On the occasion of the end of the pre-Flashpoint DC Universe, upon the publication of Flashpoint #5 and Justice League #1.
Wally West will be back.*
Believe it or not, he'll be back. In five years, maybe, or ten, or twenty, when Wally's finally back, come see me. We'll talk about it.
They all come back. Anything can happen.
Barry Allen came back. Kara Zor-El came back. Jason Todd. Booster Gold got a series again, written and drawn for a time by Dan Jurgens. Swamp Thing is back from limbo. Animal Man. Resurrection Man, though maybe the name should've tipped us off.
I remember wondering if Ultra Boy would ever find out that Phantom Girl hadn't died, but was living in the twentieth century as Phase. Ultimately they met, but Phase, it turned out, was really Phantom Girl's cousin. The couple was finally reunited just before Zero Hour; now that whole storyline's no longer in continuity.
Hal Jordan came back. Oliver Queen. Hank Hall. Dawn Granger. Connor Kent.
One of the great (in my opinion) unresolved storylines of the pre-Death of Superman era was that head of Newstime Colin Thornton was really the demon Satanus. When the creative teams changed, I figured Superman would never find out about that; he finally did, in a story by Gail Simone just before Infinite Crisis, over ten years after the original revelation. Simone hadn't even started writing for DC when the original story came out, but she finished it. Anything can happen.
Ronnie Raymond. Rex Tyler. Max Mercury. The Peter David-era Linda Danvers showed up in a miniseries for a few seconds, a couple of years back. Bart Allen. Will Payton, a bit, though he was actually Prince Gavyn.
John Stewart left the Darkstars and went back to being a Green Lantern. Boddika's back -- Arisia, too. Some people wouldn't believe Guy Gardner was once a Vuldarian. He's going to appear in a new Justice League International title, alongside Fire, Ice, Booster Gold, and a Rocket Red again, and that's good news. A lot of what's to come is good news.
Jericho. The Superboy of Earth-Prime. Kal-L. The Kingdom Come Superman. Stephanie Brown. I read a comic the other day where General Glory cameoed. Blue Devil headlined Shadowpact for a while.
When Barry Allen died during Crisis on Infinite Earths, Geoff Johns was a teenager; over twenty years later, he helped write Barry's resurrection. Who could have guessed, at the time?
JLA/Avengers, rumored for so long, is even a little dated now. The New Teen Titans: Games is scheduled to arrive next month.
Jack Knight will be back; maybe James Robinson will write it, or someone else, maybe someone we've never heard of. Ambush Bug will be back, whether by Keith Giffen or another writer. Just a few years ago, DC published a new Captain Carrot miniseries(!). Wally West will be back. Someone will write it -- maybe even you.

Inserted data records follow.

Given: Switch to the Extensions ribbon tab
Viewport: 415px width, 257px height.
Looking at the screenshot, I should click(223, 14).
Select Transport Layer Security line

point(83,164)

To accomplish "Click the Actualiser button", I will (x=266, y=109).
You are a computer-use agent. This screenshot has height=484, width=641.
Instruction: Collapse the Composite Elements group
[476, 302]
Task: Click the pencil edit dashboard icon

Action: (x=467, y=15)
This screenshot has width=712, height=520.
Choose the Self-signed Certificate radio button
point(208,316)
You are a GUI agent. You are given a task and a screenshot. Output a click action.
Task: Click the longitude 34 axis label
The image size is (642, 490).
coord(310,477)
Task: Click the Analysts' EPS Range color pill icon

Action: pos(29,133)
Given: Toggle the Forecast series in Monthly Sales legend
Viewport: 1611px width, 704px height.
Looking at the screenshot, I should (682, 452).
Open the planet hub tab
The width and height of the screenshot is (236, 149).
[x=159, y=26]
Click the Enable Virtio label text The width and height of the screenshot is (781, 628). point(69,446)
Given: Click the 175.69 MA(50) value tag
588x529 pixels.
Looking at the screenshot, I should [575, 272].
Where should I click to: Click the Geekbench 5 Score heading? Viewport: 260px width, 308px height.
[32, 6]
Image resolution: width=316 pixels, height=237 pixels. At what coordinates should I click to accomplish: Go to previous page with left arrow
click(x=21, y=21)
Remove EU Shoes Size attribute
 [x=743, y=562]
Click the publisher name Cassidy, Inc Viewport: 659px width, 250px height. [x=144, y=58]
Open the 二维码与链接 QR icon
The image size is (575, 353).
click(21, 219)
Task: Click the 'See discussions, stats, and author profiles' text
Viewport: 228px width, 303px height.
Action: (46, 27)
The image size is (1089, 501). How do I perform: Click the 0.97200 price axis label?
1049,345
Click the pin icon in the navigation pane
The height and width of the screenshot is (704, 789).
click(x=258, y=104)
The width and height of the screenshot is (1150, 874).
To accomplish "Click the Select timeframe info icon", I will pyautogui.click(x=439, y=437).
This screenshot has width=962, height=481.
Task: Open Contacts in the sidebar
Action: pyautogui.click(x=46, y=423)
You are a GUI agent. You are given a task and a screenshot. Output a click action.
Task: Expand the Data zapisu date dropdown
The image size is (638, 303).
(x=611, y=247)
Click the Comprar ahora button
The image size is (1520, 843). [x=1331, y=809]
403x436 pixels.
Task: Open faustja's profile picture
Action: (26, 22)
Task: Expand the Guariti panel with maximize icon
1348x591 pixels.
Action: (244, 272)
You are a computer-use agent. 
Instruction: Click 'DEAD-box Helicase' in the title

When John Byrne recreated Superman after Crisis on Infinite Earths, the Justice Society was in limbo; they came back. A Superman origin without the Justice Society in existence seems so foreign, and yet it worked before. That Byrne origin was my favorite, but it's long since been replaced -- by Jeph Loeb, in part; by Mark Waid, for a time; and by Geoff Johns, lately, though it's about to be replaced again.
Do now what we we did then -- remember the classic Justice League/Justice Society team-ups. Tell new readers about them. Buy the New Teen Titans and the Flash (Wally West) Omnibuses. Put them on your top ten lists and treat them as vaunted aspects of DC Comics history. Barry Allen came back -- in Return of Barry Allen, in "Chain Lightning," in Rogue War, in Infinite Crisis, in Final Crisis -- because it excited the fans, and it because it sold books. If you want it, and you wait for it, and you keep the faith, Wally West will be back.
Krypto. Holly Robinson. Tora Olafsdotter.
Wally will be back. They all come back. Anything can happen.
* Written prior to reading Flashpoint #5, so disregard if Wally secretly takes on Barry's identity or something equally unforeseen happens.